Arrivé à l’ESTAC Troyes dans les bagages de Jean-Louis Garcia lors de l’été 2016, Pascal Faure est depuis un élément incontournable du club de l’Aube. Passé par l’AS Cannes, Angers SCO ou encore le RC Lens, il s’occupe aujourd’hui « de tout le département de la performance » de l’actuel 17e de Ligue 1 Uber Eats. Animé par la volonté de parvenir à faire adhérer les joueurs à sa méthodologie, celui qui permet aux Troyens d’exprimer la plénitude de leur talent raconte, dans un entretien réalisé en début de saison, les coulisses de son métier.

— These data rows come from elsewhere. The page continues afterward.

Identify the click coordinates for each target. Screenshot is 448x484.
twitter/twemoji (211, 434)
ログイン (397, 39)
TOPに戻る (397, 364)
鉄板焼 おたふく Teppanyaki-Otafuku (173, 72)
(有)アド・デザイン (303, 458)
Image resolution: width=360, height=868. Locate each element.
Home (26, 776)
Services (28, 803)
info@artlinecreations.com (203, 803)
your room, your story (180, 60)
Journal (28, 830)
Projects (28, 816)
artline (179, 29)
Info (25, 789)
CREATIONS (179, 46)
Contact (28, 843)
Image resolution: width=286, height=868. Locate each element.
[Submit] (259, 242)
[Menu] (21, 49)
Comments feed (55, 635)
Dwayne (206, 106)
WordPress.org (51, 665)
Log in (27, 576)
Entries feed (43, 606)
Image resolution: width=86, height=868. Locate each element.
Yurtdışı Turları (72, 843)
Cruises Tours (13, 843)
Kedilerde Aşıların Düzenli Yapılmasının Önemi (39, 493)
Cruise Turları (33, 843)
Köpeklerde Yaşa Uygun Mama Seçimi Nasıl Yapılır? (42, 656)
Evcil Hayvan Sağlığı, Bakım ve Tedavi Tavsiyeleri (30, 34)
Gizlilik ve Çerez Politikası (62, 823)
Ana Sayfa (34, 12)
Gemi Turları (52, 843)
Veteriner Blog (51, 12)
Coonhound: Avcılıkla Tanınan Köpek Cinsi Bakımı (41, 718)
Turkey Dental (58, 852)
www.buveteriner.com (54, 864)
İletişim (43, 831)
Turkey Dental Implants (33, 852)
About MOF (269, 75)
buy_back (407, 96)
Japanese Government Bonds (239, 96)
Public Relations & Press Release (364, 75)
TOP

Pascal Faure, quel est le rôle d’un préparateur physique au quotidien ?
Aujourd’hui, les staffs étant de plus en plus étoffés, il y a généralement deux ou trois préparateurs physiques. Ils ont chacun des missions différentes, comme la réathlétisation ou l’analyse des charges d’entraînement. Ici, à l’ESTAC, on est trois. Je m’occupe de tout le département de la performance au niveau du club. Cela comprend la gestion du diététicien, du psychologue et des kinésithérapeutes, ainsi qu’une collaboration avec le médecin. Je dois coordonner l’ensemble. La clé de voûte de la gestion physique des joueurs, c’est la communication. Mon objectif, c’est d’échanger avec tout le staff pour avoir un maximum d’informations sur la santé et la forme physique des joueurs pour pouvoir les remonter à l’entraîneur principal. Ensuite, il y a cette notion de préparer les joueurs du mieux possible pour la compétition et de faire en sorte qu’ils se blessent le moins possible.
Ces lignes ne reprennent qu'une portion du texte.